Dr. Bonnie Green - Project Ideation and Contacting Your Program Officer

 

On November 2nd, we held a Grantwriting Coffee Hour with guest speaker Dr. Bonnie Green, Professor of Psychology at East Stroudsburg University, who until recently was a full-time Program Director at the National Science Foundation. We had invited Dr. Green to speak to us about program ideation, and what to consider when beginning your journey towards funding a project and interacting with Program Officers.

 

Dr. Green began with a recommendation to start with the problem you are trying to fix. This applies to the common issue of starting off thinking about a grant as an opportunity to “chase the money”; but it is also important to realize that not everyone else will understand the problem you are working on. Instead, think about how to frame the problem locally at your site, illustrating e.g. students locally with a particular problem you want to address, and then think about how you can show that the problem can be generalized non-locally. Once you have this framing, it’s important to make contact with the Program Officer for the program you are considering, and bounce the ideas off them, in the form of a one-page summary, to see if it’s an appropriate fit for what the program is looking to support.

 

Dr. Green highlighted that it’s important to find the right solicitation for your proposal, and within that there may be various different tracks or paths, and your proposal may fit better into one than another. In particular it’s important to pay attention to the population targeted by the solicitation, as well as the goals the program is trying to reach. Dr.

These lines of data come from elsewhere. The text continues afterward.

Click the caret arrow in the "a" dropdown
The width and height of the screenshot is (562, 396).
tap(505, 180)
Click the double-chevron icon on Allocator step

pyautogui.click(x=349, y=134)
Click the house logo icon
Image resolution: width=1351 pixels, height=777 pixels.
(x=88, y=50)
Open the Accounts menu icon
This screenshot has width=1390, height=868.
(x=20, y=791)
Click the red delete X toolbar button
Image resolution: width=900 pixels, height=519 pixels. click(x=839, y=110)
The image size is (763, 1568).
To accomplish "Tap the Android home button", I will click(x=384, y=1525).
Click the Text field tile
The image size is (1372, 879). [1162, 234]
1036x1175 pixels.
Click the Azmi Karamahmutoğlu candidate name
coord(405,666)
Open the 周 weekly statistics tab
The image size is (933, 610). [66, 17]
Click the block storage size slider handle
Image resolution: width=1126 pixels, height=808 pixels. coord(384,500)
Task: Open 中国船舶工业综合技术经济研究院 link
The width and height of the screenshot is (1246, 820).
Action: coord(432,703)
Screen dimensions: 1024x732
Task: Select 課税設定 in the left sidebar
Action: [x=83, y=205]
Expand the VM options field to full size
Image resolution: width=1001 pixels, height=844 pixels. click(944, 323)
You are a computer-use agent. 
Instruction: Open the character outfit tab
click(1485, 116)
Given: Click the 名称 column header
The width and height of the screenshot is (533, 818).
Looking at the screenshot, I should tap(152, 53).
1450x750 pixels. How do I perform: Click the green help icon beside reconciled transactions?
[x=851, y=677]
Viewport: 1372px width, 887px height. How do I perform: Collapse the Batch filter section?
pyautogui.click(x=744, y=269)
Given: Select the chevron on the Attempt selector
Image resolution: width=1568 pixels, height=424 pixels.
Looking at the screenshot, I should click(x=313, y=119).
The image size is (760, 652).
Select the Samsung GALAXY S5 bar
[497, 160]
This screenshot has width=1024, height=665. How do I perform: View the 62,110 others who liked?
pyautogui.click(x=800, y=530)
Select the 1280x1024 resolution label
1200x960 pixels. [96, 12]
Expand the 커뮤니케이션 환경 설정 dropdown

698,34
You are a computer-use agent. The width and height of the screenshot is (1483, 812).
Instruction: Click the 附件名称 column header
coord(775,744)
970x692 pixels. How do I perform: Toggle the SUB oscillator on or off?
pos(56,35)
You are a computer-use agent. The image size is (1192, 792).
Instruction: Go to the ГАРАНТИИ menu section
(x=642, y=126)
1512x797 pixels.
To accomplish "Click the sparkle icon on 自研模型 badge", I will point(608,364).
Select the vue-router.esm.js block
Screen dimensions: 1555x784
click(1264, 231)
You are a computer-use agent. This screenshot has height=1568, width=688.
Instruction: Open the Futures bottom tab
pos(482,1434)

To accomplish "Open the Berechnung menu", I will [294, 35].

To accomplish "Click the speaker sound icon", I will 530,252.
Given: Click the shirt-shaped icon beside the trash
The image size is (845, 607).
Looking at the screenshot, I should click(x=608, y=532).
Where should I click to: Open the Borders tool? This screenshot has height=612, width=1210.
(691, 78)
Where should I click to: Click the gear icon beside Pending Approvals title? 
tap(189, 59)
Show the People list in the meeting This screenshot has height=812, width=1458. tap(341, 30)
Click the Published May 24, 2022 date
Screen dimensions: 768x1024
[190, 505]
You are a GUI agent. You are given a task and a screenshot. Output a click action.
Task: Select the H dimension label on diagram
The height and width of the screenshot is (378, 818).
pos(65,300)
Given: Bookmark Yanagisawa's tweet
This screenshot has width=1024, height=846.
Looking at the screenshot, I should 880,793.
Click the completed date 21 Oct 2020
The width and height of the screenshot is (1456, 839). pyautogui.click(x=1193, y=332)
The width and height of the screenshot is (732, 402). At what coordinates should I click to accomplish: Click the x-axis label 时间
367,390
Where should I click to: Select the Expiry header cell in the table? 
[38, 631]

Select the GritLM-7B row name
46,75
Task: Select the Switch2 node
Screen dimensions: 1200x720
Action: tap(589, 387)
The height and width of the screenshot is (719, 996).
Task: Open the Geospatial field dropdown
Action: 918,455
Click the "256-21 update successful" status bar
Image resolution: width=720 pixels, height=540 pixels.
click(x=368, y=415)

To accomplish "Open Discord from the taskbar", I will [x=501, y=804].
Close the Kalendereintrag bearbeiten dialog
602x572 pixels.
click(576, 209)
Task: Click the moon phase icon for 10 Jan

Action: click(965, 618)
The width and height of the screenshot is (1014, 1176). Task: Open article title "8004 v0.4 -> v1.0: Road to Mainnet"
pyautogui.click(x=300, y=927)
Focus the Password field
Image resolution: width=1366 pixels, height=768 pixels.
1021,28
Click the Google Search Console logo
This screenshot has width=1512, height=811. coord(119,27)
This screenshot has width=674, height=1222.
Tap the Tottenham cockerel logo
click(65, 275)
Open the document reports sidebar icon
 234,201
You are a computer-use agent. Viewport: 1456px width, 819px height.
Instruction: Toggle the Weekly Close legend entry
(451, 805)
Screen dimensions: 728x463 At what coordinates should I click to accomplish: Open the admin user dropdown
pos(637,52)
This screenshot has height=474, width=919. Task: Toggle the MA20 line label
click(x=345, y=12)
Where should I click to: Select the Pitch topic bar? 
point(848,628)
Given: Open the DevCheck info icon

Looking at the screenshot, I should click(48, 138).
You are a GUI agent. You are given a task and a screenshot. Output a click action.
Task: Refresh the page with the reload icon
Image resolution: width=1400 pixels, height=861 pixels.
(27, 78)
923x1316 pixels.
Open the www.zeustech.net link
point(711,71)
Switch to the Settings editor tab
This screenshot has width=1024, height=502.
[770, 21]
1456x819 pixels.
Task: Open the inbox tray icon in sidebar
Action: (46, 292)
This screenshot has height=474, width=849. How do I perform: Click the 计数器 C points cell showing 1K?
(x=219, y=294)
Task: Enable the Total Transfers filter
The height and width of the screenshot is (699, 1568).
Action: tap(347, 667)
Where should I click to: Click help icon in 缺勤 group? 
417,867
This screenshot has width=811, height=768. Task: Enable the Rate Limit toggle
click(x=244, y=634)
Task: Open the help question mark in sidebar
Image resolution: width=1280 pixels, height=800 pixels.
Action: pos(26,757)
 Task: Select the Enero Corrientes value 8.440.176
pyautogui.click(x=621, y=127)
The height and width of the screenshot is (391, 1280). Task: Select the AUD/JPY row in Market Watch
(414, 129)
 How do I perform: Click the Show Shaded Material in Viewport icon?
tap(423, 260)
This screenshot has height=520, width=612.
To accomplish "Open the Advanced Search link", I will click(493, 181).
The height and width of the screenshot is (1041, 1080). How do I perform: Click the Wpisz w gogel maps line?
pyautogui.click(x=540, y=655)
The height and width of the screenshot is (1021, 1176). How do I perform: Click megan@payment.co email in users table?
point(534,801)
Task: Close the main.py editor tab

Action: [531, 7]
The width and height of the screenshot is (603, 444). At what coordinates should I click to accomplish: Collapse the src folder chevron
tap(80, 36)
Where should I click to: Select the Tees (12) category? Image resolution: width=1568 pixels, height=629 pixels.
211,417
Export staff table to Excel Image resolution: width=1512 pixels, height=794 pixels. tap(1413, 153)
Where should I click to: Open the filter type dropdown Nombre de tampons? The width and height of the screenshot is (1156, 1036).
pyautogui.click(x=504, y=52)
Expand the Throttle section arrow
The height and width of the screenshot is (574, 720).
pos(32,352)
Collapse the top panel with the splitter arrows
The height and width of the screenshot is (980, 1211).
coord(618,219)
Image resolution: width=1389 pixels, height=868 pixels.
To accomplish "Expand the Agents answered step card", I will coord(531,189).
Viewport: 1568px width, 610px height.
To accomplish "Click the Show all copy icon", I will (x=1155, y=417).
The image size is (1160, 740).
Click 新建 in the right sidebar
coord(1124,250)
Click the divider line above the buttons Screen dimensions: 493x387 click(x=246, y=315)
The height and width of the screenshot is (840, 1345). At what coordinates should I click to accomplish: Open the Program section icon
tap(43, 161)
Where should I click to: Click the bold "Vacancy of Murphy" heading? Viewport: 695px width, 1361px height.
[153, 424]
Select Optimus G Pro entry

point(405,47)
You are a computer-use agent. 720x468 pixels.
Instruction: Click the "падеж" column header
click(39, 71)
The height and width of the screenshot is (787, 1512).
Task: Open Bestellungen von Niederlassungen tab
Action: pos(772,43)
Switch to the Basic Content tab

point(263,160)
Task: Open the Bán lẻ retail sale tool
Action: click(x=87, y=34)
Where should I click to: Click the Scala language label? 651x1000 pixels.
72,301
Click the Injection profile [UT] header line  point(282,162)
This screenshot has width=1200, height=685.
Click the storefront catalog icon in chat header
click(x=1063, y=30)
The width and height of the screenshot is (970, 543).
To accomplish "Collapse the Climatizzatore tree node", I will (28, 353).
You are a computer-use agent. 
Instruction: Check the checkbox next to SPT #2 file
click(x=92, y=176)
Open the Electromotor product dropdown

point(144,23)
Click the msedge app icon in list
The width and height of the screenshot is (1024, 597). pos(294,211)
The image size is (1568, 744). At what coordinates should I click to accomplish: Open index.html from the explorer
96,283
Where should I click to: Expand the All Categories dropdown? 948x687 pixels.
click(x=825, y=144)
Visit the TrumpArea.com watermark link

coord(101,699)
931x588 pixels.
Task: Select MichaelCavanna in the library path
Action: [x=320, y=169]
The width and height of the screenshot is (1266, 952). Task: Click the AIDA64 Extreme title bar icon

Green gave us an example in the form of the NSF EDU Core Research: Building Capacity in STEM Education Research (ECR: BCSER) - if you’re new to the ECR branch of NSF, this can be an ideal capacity-building program to begin with, and generally new ideas may also be worth considering for capacity-building tracks. It’s important to make sure that you understand how tracks are differentiated from each other, and that your proposal falls directly in line with one of them, rather than falling between them.

 

In terms of formulating your idea, Dr. Green discussed the idea of balancing between introducing new information, versus assuming reviewers know a lot about the problem you are working on: it’s important to contextualize data appropriately, define your terms operationally, and ground everything in the literature. One piece of advice Dr. Green shared was to have a STEM Education person outside of your research look over the proposal for you in advance, to see if you are hitting this balance between assuming prior knowledge and providing appropriate context.

 

Dr. Green shared that it’s particularly important to clearly define and focus on the theoretical framework underpinning your work. Not only that, but your theoretical framework should also be able to clearly communicate to the reviewer that it increases the internal validity of your work, allowing you to understand causal changes in your intervention. It should also demonstrate how it increases the external validity of your work - its generalizability to other sites and populations. It is also important in guiding your evaluation plan.

 

In conclusion, Dr. Green shared some specific pieces of advice about responding to feedback and reviewers. For example, it’s important not to focus on responding to individual reviewers, because in the next round of review will get new reviewers, and this strategy does not lead to an increase in scores on resubmissions. Also, learn from each submission - each event teaches you new things that will serve you in future applications, so make sure you are learning from the process itself each time. Finally, Dr. Green reiterated the overall importance of keeping focused on your goals throughout the process, and in generally funding your work; and to remember that Program Officers are human, and here to help!